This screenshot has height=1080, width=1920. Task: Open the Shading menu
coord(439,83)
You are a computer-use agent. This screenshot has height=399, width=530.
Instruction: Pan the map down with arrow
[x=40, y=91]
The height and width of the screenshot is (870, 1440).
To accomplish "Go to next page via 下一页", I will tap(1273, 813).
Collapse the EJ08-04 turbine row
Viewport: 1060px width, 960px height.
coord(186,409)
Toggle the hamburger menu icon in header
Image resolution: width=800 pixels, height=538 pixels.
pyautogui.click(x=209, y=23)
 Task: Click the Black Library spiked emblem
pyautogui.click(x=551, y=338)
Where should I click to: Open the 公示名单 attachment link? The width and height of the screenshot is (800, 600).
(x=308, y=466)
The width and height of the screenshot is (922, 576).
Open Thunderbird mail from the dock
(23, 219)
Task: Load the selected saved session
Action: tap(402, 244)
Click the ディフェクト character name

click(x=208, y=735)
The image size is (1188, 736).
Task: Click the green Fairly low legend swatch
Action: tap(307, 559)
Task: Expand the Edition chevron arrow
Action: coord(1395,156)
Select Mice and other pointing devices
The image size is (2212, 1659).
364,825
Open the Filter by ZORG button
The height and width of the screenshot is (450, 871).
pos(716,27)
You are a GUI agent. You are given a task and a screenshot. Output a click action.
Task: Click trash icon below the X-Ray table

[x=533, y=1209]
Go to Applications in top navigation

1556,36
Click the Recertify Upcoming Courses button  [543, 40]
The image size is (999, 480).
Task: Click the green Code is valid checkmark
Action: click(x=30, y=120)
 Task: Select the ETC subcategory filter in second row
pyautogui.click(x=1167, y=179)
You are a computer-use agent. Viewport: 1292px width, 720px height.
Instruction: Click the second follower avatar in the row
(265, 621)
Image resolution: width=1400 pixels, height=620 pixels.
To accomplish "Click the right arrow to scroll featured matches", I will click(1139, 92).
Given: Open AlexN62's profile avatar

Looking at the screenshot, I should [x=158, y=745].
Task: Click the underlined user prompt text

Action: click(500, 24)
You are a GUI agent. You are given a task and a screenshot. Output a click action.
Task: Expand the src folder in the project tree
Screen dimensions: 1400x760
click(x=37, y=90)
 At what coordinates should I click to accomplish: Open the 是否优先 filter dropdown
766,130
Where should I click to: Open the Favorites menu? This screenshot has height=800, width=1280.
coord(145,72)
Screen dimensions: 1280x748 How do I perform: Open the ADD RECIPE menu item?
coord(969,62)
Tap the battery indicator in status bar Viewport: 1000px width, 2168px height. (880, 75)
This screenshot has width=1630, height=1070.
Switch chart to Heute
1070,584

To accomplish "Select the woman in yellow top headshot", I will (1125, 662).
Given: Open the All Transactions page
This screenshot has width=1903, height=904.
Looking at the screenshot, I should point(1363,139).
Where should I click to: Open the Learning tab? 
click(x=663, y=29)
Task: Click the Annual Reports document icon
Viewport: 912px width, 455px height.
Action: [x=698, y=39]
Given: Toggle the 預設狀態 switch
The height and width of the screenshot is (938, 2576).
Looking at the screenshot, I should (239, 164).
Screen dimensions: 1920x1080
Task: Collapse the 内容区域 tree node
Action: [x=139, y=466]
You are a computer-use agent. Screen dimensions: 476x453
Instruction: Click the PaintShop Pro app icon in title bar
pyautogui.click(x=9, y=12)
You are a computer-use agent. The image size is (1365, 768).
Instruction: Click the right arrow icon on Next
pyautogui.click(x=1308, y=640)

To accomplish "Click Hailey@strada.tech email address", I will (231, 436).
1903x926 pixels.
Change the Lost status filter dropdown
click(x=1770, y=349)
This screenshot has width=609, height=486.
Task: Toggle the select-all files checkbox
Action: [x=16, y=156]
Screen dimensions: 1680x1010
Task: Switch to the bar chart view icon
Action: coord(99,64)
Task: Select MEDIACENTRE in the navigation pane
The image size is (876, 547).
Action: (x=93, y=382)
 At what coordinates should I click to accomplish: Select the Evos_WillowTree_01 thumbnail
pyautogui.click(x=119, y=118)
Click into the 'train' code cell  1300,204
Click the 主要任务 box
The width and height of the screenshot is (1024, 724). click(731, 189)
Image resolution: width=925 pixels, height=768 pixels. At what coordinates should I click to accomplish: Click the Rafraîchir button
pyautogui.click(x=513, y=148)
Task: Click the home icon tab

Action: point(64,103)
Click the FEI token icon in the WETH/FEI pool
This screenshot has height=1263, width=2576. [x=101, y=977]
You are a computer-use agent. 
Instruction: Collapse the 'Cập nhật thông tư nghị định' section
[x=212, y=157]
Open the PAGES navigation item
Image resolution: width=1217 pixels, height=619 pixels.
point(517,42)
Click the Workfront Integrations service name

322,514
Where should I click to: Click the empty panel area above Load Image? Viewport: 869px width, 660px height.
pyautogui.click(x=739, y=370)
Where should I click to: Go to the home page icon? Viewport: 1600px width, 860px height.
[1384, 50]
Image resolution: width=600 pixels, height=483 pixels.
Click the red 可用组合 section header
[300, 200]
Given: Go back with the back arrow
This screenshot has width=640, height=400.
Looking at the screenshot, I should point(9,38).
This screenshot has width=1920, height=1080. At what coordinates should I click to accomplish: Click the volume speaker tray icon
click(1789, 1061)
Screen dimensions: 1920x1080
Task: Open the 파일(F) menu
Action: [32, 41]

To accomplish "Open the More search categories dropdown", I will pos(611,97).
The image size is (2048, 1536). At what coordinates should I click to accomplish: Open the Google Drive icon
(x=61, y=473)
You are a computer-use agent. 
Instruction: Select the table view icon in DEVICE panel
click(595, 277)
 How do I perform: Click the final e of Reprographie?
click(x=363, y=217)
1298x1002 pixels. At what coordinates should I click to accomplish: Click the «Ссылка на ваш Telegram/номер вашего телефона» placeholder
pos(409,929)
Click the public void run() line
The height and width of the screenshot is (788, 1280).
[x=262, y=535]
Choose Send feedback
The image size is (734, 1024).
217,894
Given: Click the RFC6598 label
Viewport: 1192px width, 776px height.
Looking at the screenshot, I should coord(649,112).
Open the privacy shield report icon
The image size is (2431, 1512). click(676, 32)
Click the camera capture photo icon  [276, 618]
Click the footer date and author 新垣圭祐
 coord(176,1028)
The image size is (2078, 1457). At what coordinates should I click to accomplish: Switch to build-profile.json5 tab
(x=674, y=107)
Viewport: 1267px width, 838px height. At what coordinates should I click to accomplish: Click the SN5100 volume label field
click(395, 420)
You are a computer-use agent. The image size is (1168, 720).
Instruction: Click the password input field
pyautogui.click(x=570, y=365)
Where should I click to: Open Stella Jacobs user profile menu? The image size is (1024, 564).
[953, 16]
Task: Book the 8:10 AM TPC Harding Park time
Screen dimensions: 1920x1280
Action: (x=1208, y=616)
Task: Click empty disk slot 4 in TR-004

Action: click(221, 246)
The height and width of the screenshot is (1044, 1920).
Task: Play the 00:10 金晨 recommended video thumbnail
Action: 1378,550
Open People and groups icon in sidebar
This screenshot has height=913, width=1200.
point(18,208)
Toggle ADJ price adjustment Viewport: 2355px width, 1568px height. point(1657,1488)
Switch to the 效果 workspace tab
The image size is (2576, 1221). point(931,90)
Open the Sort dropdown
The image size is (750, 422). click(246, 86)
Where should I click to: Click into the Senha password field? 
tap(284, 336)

::::

WHAT YOU SHOULD DO ::
Reproduce all of the data above word for word, keeping every line in its original order.

OUTPUT BELOW ::
This screenshot has height=1080, width=1920. Task: Open the Shading menu
coord(439,83)
You are a computer-use agent. This screenshot has height=399, width=530.
Instruction: Pan the map down with arrow
[x=40, y=91]
The height and width of the screenshot is (870, 1440).
To accomplish "Go to next page via 下一页", I will tap(1273, 813).
Collapse the EJ08-04 turbine row
Viewport: 1060px width, 960px height.
coord(186,409)
Toggle the hamburger menu icon in header
Image resolution: width=800 pixels, height=538 pixels.
pyautogui.click(x=209, y=23)
 Task: Click the Black Library spiked emblem
pyautogui.click(x=551, y=338)
Where should I click to: Open the 公示名单 attachment link? The width and height of the screenshot is (800, 600).
(x=308, y=466)
The width and height of the screenshot is (922, 576).
Open Thunderbird mail from the dock
(23, 219)
Task: Load the selected saved session
Action: tap(402, 244)
Click the ディフェクト character name

click(x=208, y=735)
The image size is (1188, 736).
Task: Click the green Fairly low legend swatch
Action: tap(307, 559)
Task: Expand the Edition chevron arrow
Action: coord(1395,156)
Select Mice and other pointing devices
The image size is (2212, 1659).
364,825
Open the Filter by ZORG button
The height and width of the screenshot is (450, 871).
pos(716,27)
You are a GUI agent. You are given a task and a screenshot. Output a click action.
Task: Click trash icon below the X-Ray table

[x=533, y=1209]
Go to Applications in top navigation

1556,36
Click the Recertify Upcoming Courses button  [543, 40]
The image size is (999, 480).
Task: Click the green Code is valid checkmark
Action: click(x=30, y=120)
 Task: Select the ETC subcategory filter in second row
pyautogui.click(x=1167, y=179)
You are a computer-use agent. Viewport: 1292px width, 720px height.
Instruction: Click the second follower avatar in the row
(265, 621)
Image resolution: width=1400 pixels, height=620 pixels.
To accomplish "Click the right arrow to scroll featured matches", I will click(1139, 92).
Given: Open AlexN62's profile avatar

Looking at the screenshot, I should [x=158, y=745].
Task: Click the underlined user prompt text

Action: click(500, 24)
You are a GUI agent. You are given a task and a screenshot. Output a click action.
Task: Expand the src folder in the project tree
Screen dimensions: 1400x760
click(x=37, y=90)
 At what coordinates should I click to accomplish: Open the 是否优先 filter dropdown
766,130
Where should I click to: Open the Favorites menu? This screenshot has height=800, width=1280.
coord(145,72)
Screen dimensions: 1280x748 How do I perform: Open the ADD RECIPE menu item?
coord(969,62)
Tap the battery indicator in status bar Viewport: 1000px width, 2168px height. (880, 75)
This screenshot has width=1630, height=1070.
Switch chart to Heute
1070,584

To accomplish "Select the woman in yellow top headshot", I will (1125, 662).
Given: Open the All Transactions page
This screenshot has width=1903, height=904.
Looking at the screenshot, I should point(1363,139).
Where should I click to: Open the Learning tab? 
click(x=663, y=29)
Task: Click the Annual Reports document icon
Viewport: 912px width, 455px height.
Action: [x=698, y=39]
Given: Toggle the 預設狀態 switch
The height and width of the screenshot is (938, 2576).
Looking at the screenshot, I should (239, 164).
Screen dimensions: 1920x1080
Task: Collapse the 内容区域 tree node
Action: [x=139, y=466]
You are a computer-use agent. Screen dimensions: 476x453
Instruction: Click the PaintShop Pro app icon in title bar
pyautogui.click(x=9, y=12)
You are a computer-use agent. The image size is (1365, 768).
Instruction: Click the right arrow icon on Next
pyautogui.click(x=1308, y=640)

To accomplish "Click Hailey@strada.tech email address", I will (231, 436).
1903x926 pixels.
Change the Lost status filter dropdown
click(x=1770, y=349)
This screenshot has width=609, height=486.
Task: Toggle the select-all files checkbox
Action: [x=16, y=156]
Screen dimensions: 1680x1010
Task: Switch to the bar chart view icon
Action: coord(99,64)
Task: Select MEDIACENTRE in the navigation pane
The image size is (876, 547).
Action: (x=93, y=382)
 At what coordinates should I click to accomplish: Select the Evos_WillowTree_01 thumbnail
pyautogui.click(x=119, y=118)
Click into the 'train' code cell  1300,204
Click the 主要任务 box
The width and height of the screenshot is (1024, 724). click(731, 189)
Image resolution: width=925 pixels, height=768 pixels. At what coordinates should I click to accomplish: Click the Rafraîchir button
pyautogui.click(x=513, y=148)
Task: Click the home icon tab

Action: point(64,103)
Click the FEI token icon in the WETH/FEI pool
This screenshot has height=1263, width=2576. [x=101, y=977]
You are a computer-use agent. 
Instruction: Collapse the 'Cập nhật thông tư nghị định' section
[x=212, y=157]
Open the PAGES navigation item
Image resolution: width=1217 pixels, height=619 pixels.
point(517,42)
Click the Workfront Integrations service name

322,514
Where should I click to: Click the empty panel area above Load Image? Viewport: 869px width, 660px height.
pyautogui.click(x=739, y=370)
Where should I click to: Go to the home page icon? Viewport: 1600px width, 860px height.
[1384, 50]
Image resolution: width=600 pixels, height=483 pixels.
Click the red 可用组合 section header
[300, 200]
Given: Go back with the back arrow
This screenshot has width=640, height=400.
Looking at the screenshot, I should point(9,38).
This screenshot has width=1920, height=1080. At what coordinates should I click to accomplish: Click the volume speaker tray icon
click(1789, 1061)
Screen dimensions: 1920x1080
Task: Open the 파일(F) menu
Action: [32, 41]

To accomplish "Open the More search categories dropdown", I will pos(611,97).
The image size is (2048, 1536). At what coordinates should I click to accomplish: Open the Google Drive icon
(x=61, y=473)
You are a computer-use agent. 
Instruction: Select the table view icon in DEVICE panel
click(595, 277)
 How do I perform: Click the final e of Reprographie?
click(x=363, y=217)
1298x1002 pixels. At what coordinates should I click to accomplish: Click the «Ссылка на ваш Telegram/номер вашего телефона» placeholder
pos(409,929)
Click the public void run() line
The height and width of the screenshot is (788, 1280).
[x=262, y=535]
Choose Send feedback
The image size is (734, 1024).
217,894
Given: Click the RFC6598 label
Viewport: 1192px width, 776px height.
Looking at the screenshot, I should coord(649,112).
Open the privacy shield report icon
The image size is (2431, 1512). click(676, 32)
Click the camera capture photo icon  [276, 618]
Click the footer date and author 新垣圭祐
 coord(176,1028)
The image size is (2078, 1457). At what coordinates should I click to accomplish: Switch to build-profile.json5 tab
(x=674, y=107)
Viewport: 1267px width, 838px height. At what coordinates should I click to accomplish: Click the SN5100 volume label field
click(395, 420)
You are a computer-use agent. The image size is (1168, 720).
Instruction: Click the password input field
pyautogui.click(x=570, y=365)
Where should I click to: Open Stella Jacobs user profile menu? The image size is (1024, 564).
[953, 16]
Task: Book the 8:10 AM TPC Harding Park time
Screen dimensions: 1920x1280
Action: (x=1208, y=616)
Task: Click empty disk slot 4 in TR-004

Action: click(221, 246)
The height and width of the screenshot is (1044, 1920).
Task: Play the 00:10 金晨 recommended video thumbnail
Action: 1378,550
Open People and groups icon in sidebar
This screenshot has height=913, width=1200.
point(18,208)
Toggle ADJ price adjustment Viewport: 2355px width, 1568px height. point(1657,1488)
Switch to the 效果 workspace tab
The image size is (2576, 1221). point(931,90)
Open the Sort dropdown
The image size is (750, 422). click(246, 86)
Where should I click to: Click into the Senha password field? 
tap(284, 336)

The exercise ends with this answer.